4. Cable systems manufacturer Prysmian Group in December said it produced the first 20 kilometers (km) of underground cable for the SuedOstLink. This image shows the first lots of cables—a total of 9 drums, each with 1,750 meters of underground cable. Prysmian will produce a total of about 550 km of underground cable for grid operator TenneT for an approximately 270 km long section of the SuedOstLink (starting at the Southern Germany connection point at Isar, close to Landshut in Bavaria). For this project two HVDC underground cables will be laid in one trench. Courtesy: Prysmian
But HVDC is also well-suited to submarine cable transmission at distances beyond 50 km, because HVDC submarine cables do not have the physical restrictions AC cables have, owing to the reactive power component. This allows underwater lines to link to asynchronous networks, connect offshore wind power, or supply remote islands. The October 2021–commissioned 720-km North Sea Link, for example, harnesses Norway’s hydropower and the UK’s wind energy resources, providing a new measure of flexibility for the two countries’ power grids. The 1,400-MW VSC (HVDC Light) link is today the longest subsea connector in the world.
Another application that is quickly gaining traction is HVDC’s ability to interconnect networks that operate asynchronously. According to Rosenqvist, that feature might be especially beneficial in North America, where many asynchronous interconnections exist, such as between the Eastern Interconnection and Western Interconnection systems, and between the Electric Reliability Council of Texas (ERCOT) and neighboring grids. One project that could highlight this HVDC benefit is New York’s newly approved $4.5 billion Champlain Hudson Power Express, an underwater and underground power cable project linking Quebec to New York City. That 546-km line is expected to be completed in 2025.
Finally, the burgeoning landscape of offshore wind power has begun an effort to harness VSC’s independent control capabilities of both active and reactive power flow, the ability of “black-start,” as well as its low-ground footprint. Several projects in the North Sea have chosen HVDC connections. That trend will carry over to the U.S., owing mainly to its deeper water installations, said Rosenqvist.
5. A consortium of Siemens Energy and Aker Solutions in October 2021 won a contract to supply the HVDC system that will bring offshore wind power from Ørsted and Eversource’s 924-MW Sunrise Wind farm, one of New York’s first utility-scale offshore wind projects.

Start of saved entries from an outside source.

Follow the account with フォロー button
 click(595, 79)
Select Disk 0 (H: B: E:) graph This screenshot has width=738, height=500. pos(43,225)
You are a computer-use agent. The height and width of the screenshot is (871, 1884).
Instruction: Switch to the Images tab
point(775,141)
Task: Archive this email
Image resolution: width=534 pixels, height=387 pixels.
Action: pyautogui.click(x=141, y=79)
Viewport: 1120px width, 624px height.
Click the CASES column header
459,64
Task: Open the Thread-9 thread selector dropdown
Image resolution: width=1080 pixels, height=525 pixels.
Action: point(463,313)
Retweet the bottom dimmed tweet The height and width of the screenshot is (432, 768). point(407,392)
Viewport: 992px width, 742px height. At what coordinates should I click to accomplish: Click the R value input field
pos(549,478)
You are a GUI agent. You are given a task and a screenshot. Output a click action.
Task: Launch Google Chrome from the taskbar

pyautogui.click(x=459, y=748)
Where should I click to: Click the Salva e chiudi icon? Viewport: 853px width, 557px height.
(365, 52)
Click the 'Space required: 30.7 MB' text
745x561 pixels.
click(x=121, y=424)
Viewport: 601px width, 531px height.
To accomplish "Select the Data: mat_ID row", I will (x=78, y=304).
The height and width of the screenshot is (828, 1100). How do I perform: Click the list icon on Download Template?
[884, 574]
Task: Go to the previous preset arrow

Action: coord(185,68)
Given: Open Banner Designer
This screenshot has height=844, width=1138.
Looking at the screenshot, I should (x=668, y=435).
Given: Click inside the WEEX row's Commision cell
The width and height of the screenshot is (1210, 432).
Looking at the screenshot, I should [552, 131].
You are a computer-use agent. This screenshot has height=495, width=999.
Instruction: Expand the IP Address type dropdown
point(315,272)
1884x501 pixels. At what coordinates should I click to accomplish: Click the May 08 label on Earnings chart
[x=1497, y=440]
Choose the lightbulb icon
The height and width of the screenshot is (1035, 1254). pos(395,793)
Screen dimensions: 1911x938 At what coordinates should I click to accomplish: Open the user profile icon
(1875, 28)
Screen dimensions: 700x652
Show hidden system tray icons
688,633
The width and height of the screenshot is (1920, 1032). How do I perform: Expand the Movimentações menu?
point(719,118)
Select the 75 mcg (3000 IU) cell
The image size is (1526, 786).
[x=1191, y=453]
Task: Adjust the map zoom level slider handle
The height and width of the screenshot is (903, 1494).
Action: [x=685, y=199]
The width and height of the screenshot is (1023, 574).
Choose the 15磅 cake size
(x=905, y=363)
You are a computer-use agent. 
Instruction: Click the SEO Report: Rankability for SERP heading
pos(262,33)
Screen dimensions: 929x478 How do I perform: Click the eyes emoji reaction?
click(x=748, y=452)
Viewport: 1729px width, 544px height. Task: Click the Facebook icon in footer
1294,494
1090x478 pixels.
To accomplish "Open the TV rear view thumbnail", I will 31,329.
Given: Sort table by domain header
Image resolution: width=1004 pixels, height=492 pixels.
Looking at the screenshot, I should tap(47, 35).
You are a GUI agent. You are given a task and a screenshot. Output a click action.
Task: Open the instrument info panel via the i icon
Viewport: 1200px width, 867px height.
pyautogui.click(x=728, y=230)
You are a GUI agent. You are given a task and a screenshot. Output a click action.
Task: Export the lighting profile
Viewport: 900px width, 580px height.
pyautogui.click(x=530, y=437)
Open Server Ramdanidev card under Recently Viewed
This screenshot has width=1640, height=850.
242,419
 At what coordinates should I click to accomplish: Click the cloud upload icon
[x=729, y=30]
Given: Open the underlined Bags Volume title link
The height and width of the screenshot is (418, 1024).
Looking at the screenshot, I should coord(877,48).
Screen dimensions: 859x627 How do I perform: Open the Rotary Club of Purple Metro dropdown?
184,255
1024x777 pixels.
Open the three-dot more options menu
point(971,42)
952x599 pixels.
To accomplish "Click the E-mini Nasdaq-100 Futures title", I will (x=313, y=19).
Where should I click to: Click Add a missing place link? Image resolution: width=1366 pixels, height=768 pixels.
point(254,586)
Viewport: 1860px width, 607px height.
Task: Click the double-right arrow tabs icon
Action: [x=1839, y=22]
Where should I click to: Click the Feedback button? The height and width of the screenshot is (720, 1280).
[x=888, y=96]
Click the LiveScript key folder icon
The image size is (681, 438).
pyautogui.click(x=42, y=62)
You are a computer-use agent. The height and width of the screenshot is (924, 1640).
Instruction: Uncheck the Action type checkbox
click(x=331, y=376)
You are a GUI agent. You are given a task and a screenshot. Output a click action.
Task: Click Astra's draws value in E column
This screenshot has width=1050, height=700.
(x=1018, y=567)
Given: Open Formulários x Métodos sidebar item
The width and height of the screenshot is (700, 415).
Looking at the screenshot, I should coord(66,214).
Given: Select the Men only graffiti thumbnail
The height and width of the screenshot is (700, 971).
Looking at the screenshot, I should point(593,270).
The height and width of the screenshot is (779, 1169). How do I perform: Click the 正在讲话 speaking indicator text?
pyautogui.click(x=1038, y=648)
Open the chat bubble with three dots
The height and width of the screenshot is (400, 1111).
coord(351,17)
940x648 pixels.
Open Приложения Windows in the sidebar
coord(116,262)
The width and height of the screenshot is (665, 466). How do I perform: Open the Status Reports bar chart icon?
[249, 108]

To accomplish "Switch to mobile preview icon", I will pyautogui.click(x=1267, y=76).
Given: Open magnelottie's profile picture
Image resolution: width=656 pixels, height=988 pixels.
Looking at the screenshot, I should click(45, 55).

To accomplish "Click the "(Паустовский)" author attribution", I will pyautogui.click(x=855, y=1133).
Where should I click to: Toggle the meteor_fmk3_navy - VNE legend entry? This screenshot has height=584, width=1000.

Courtesy: Siemens Energy
“There’s interest in HVDC for offshore wind integration in the Northeast, whereas, the very first wave was typically with AC connection because the wind resource lease areas were a little closer to the coast,” he said. America’s first offshore HVDC project, a 320-kV, 161-km line, could be deployed by Siemens Energy and Aker Solutions for Ørsted and Eversource’s 924-MW Sunrise Wind project in New York by 2025 (Figure 5).
According to Rosenqvist, more use cases for HVDC will likely emerge as the energy transition reshapes power systems everywhere and highlights its role to preserve reliability and resiliency. Over the near term, HVDC’s primary role will be to provide balance and flexibility. “You’ll see tremendous interest in HVDC around the world for the recent efforts to integrate renewable resources that are typically in remote areas and bringing [that power] to the large load centers,” he predicted. “That is true for North America. It’s true for Europe. It’s true for the large systems in Asia. So, you’ll see a global interest for HVDC now that you have never seen in past history,” he said.